Another way would be to employ natural language rules - for example "A" and "NALOG" might look OK because a consonant follows "A", but "A" and "ARDVARK" would be ruled out because it would be correct for a word beginning in a vowel to follow "AN", not "A". This can get as complicated as you like to make it - I don't know if this gets simpler in Japanese or not but there are certainly common verb endings like "ma su".
(edit: started a bounty, I'd like to know the very best way to do this if my way isn't it.)
If you are using iOS 4, you can do something like
__block int count = 0;
[string enumerateSubstringsInRange:range
options:NSStringEnumerationByWords
usingBlock:^(NSString *word,
NSRange wordRange,
NSRange enclosingRange,
BOOL *stop)
{
count++;
}
];
More information in the NSString class reference.
There is also WWDC 2010 session, number 110, about advanced text handling, that explains this, around minute 10 or so.
I think CFStringTokenizer with kCFStringTokenizerUnitWord is the best option though.
That's right, you have to iterate through text and simply count number of word tokens encontered on the way.
Not a native chinese/japanese speaker, but here's my 2cents.
Each chinese character does have a meaning, but concept of a word is combination of letters/characters to represent an idea, isn't it?
In that sense, there's probably 3 words in "sekai no aidia" (or 2 if you don't count particles like NO/GA/DE/WA, etc).
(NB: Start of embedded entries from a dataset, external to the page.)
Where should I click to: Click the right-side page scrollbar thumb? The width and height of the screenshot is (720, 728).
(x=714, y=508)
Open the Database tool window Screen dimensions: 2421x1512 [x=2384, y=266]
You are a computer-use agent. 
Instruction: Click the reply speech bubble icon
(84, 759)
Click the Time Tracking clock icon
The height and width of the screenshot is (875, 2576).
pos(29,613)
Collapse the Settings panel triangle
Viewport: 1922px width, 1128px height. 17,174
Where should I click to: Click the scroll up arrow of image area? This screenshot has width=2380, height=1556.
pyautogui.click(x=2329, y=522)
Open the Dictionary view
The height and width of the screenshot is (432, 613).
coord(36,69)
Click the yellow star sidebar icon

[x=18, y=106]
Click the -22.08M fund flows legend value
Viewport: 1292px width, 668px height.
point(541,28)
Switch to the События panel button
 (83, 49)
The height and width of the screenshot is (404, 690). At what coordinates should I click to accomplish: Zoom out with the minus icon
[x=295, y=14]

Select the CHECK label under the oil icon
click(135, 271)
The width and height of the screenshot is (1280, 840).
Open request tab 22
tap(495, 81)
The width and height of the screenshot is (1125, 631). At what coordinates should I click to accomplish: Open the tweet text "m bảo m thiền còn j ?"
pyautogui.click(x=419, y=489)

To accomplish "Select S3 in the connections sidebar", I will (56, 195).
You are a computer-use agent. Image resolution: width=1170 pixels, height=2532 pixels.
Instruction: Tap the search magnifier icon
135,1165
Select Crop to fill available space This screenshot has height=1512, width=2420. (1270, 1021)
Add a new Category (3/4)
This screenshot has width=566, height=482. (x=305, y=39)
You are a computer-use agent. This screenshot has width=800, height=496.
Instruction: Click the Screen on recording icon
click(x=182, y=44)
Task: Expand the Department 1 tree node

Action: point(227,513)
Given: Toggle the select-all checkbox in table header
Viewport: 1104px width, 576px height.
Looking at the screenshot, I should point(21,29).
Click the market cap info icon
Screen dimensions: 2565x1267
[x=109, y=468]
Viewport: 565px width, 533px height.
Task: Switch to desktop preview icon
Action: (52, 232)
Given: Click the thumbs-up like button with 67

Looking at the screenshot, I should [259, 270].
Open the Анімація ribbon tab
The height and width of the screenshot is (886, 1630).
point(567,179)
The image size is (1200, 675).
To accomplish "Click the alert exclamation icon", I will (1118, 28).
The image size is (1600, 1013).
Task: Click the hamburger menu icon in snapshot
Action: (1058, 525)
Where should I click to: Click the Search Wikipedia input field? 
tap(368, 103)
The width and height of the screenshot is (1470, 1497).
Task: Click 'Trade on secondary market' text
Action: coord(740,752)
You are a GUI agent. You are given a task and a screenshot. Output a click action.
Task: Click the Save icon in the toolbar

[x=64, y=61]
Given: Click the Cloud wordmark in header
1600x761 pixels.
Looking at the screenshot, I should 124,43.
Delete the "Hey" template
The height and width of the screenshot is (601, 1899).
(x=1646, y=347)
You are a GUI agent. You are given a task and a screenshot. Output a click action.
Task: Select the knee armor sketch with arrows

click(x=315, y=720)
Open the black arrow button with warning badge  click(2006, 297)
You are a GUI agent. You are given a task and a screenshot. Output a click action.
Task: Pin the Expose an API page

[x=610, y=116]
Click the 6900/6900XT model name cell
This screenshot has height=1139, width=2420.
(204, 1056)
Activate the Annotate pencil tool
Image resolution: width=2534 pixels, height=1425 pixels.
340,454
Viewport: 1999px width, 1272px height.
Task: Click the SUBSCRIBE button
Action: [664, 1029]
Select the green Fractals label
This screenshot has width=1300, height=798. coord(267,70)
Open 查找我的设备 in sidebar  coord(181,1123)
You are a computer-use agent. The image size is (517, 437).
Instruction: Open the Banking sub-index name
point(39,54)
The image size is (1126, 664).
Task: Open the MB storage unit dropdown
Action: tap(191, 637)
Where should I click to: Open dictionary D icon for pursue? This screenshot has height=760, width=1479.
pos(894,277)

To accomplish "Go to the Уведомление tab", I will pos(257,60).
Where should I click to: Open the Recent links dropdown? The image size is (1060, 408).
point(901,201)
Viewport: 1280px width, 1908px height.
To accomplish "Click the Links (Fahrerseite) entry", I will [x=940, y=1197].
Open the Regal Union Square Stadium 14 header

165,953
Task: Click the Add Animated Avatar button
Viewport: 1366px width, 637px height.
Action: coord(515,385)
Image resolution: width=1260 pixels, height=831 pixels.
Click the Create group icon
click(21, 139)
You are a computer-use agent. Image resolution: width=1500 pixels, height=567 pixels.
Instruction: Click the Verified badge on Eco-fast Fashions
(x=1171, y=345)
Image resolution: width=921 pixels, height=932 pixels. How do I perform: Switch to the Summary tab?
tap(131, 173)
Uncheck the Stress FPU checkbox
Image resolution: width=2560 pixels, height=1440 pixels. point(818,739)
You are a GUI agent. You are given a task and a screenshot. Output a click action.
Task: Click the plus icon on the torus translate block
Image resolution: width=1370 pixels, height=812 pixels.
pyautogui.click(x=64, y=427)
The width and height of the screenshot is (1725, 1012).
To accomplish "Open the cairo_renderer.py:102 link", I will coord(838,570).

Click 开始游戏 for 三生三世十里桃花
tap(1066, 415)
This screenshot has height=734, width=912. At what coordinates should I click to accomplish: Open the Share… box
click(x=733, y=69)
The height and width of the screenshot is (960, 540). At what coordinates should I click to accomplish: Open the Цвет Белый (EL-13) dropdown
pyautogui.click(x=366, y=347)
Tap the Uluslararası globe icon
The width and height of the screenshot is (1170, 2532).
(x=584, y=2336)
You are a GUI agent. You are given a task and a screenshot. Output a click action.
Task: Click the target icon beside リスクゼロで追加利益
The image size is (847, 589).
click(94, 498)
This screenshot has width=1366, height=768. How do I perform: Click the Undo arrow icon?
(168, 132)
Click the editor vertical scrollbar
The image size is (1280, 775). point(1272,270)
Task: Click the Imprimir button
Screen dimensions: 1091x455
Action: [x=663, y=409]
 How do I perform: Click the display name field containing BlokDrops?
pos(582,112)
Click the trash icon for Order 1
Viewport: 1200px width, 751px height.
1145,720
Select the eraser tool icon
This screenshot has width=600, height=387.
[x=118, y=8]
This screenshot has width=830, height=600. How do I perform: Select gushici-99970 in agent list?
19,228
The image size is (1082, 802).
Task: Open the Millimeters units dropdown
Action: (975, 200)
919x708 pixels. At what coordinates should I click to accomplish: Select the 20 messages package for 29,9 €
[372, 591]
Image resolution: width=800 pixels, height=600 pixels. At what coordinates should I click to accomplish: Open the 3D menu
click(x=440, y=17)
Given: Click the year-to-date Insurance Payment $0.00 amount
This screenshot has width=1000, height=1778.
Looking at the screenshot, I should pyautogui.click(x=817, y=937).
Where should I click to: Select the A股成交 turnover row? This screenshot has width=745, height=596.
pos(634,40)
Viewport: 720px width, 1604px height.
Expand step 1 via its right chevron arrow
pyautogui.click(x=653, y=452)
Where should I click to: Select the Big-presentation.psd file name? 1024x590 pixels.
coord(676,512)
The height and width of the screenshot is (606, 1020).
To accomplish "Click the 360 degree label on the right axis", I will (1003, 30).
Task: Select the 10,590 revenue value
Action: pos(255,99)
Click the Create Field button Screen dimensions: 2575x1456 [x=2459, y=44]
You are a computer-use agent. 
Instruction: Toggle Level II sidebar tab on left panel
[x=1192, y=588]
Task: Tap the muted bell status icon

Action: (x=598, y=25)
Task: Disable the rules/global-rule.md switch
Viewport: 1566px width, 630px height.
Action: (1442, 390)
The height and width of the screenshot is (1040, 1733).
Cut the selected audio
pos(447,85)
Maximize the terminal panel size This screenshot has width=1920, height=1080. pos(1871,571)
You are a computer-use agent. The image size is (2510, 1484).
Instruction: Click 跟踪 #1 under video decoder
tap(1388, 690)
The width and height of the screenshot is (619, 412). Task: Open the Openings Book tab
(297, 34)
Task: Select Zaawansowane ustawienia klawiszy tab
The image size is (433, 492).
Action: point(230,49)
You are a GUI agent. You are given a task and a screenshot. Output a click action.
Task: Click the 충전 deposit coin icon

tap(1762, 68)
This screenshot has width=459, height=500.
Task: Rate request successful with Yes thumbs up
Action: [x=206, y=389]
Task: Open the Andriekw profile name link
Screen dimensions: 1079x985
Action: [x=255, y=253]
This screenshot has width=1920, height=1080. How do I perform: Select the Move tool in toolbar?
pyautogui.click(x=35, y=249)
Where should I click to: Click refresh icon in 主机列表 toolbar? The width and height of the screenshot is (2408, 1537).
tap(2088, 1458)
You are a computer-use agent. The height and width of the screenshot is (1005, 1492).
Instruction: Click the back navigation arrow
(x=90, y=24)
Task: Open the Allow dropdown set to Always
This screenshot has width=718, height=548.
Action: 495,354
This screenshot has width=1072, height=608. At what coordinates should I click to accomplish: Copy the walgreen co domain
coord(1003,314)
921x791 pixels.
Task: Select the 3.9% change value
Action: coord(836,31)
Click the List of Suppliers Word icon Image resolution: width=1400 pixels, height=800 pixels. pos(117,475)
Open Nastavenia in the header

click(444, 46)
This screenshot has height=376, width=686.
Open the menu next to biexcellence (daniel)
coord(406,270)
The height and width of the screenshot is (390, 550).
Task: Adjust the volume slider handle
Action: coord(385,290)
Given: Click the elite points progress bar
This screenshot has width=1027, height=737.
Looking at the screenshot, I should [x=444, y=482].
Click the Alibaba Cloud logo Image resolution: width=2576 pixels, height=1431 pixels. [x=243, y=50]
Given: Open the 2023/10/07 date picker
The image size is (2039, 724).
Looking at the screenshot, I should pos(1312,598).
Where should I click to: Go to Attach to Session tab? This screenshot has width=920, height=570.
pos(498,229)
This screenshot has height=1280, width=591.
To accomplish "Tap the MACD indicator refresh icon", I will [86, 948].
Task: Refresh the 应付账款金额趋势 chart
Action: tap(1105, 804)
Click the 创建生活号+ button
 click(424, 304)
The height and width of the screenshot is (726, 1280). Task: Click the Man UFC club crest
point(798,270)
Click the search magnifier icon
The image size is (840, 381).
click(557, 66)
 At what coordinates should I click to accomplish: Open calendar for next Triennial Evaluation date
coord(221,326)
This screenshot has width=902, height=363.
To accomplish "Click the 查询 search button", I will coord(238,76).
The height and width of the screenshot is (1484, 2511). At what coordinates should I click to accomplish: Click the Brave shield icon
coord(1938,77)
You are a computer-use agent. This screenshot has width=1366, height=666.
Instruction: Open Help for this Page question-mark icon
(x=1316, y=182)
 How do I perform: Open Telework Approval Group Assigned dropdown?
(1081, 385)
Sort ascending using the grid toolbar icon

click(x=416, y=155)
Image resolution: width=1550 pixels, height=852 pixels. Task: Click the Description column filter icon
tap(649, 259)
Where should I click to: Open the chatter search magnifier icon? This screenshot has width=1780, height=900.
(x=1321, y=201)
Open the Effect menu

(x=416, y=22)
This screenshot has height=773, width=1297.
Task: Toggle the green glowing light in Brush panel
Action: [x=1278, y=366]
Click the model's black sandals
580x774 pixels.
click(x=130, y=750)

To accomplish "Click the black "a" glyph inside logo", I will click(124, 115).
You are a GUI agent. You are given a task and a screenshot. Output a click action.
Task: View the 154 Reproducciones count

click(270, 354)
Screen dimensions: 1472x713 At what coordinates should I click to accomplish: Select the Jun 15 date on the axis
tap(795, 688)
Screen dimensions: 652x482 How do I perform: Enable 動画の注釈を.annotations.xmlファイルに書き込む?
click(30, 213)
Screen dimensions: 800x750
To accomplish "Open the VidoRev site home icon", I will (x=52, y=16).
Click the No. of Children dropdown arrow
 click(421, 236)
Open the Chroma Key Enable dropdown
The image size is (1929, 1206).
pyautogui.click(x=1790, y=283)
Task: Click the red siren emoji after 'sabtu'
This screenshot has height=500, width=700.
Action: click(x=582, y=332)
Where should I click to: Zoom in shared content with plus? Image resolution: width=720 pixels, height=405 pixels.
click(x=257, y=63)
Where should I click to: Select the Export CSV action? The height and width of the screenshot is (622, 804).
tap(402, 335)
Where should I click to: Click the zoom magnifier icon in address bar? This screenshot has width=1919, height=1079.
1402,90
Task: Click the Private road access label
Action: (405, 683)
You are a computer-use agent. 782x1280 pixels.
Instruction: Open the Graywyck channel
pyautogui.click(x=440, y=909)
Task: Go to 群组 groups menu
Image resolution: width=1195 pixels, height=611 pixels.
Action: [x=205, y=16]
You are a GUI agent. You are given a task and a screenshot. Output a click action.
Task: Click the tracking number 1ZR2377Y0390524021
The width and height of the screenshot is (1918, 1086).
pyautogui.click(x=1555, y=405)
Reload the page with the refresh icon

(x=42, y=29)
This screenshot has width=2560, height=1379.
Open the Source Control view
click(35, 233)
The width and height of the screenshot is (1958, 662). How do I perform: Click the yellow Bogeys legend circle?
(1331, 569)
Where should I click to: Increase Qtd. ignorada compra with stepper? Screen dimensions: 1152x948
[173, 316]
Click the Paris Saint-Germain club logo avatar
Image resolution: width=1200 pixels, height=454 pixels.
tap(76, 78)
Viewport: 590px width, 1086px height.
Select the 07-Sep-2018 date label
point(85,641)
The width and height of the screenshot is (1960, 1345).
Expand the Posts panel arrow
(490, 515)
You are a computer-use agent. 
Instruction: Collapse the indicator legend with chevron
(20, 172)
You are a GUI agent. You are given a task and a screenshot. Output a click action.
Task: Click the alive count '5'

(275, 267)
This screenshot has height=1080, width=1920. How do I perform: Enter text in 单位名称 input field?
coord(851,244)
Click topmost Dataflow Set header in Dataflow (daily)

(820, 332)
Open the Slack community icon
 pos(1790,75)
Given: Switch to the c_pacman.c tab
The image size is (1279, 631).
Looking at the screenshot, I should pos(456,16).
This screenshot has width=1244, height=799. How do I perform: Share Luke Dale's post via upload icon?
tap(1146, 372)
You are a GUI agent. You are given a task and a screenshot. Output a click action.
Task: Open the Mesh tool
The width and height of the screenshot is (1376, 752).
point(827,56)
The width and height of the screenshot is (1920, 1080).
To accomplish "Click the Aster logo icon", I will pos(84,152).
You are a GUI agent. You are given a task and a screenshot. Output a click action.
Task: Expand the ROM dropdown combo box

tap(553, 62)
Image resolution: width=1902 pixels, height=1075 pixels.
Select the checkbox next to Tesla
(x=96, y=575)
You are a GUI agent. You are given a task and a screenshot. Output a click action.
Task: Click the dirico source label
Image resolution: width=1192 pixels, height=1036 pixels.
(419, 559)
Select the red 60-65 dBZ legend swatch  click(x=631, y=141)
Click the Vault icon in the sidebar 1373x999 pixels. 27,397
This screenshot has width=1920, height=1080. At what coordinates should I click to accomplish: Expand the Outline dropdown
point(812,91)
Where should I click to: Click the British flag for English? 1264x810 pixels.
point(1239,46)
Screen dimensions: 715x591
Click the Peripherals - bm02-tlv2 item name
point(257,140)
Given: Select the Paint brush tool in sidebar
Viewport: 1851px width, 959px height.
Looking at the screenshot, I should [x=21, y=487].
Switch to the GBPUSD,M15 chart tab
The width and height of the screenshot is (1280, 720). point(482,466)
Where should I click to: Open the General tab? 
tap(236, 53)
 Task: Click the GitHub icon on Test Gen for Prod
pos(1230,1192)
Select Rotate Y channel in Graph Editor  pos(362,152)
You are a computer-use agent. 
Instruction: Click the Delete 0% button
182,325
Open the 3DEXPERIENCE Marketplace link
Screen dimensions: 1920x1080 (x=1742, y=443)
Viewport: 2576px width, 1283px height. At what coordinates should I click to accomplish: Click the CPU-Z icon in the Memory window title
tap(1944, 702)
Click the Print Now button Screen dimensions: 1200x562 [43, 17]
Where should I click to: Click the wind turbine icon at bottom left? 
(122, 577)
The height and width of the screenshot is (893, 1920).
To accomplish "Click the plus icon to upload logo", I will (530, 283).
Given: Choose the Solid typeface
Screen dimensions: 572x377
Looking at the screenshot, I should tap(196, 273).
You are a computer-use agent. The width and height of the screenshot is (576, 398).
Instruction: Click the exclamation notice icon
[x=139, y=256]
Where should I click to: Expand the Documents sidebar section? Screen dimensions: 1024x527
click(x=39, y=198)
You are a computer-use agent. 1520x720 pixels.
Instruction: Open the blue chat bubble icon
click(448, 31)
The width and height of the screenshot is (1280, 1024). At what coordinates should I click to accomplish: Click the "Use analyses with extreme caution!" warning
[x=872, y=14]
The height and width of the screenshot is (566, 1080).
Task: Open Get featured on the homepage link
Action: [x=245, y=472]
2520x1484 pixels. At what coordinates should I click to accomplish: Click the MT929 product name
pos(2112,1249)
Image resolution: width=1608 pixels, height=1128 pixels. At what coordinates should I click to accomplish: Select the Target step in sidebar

Same as english - "world's idea" is two words, while "idea of world" is 3, and let's forget about the required 'the' hehe.
That given, counting word is not as useful in non-roman language in my opinion, similar to what Eonil mentioned. It's probably better to count number of characters for those languages.. Check around with Chinese/Japanese native speakers and see what they think.
If I were to do it, I would tokenize the string with spaces and particles (at least for japanese, korean) and count tokens. Not sure about chinese..
With Japanese you can create a grammar parser and I think it is the same with Chinese. However, that is easier said than done because natural language tends to have many exceptions, but it is not impossible.
Please note it won't really be efficient since you have to parse each sentence before being able to count the words.
I would recommend the use of a parser compiler rather than building one yourself as well to start at least you can concentrate on doing the grammar than creating the parser yourself. It's not efficient, but it should get the job done.
Also have a fallback algorithm in case your grammar didn't parse the input correctly (perhaps the input really didn't make sense to begin with) you can use the length of the string to make it easier on you.
If you build it, there could be a market opportunity for you to use it as a natural language Domain Specific Language for Japanese/Chinese business rules as well.
Just use the length method:
[#"世界のアイデア" length]; // is 7
That being said, as a Japanese speaker, I think 3 is the right answer.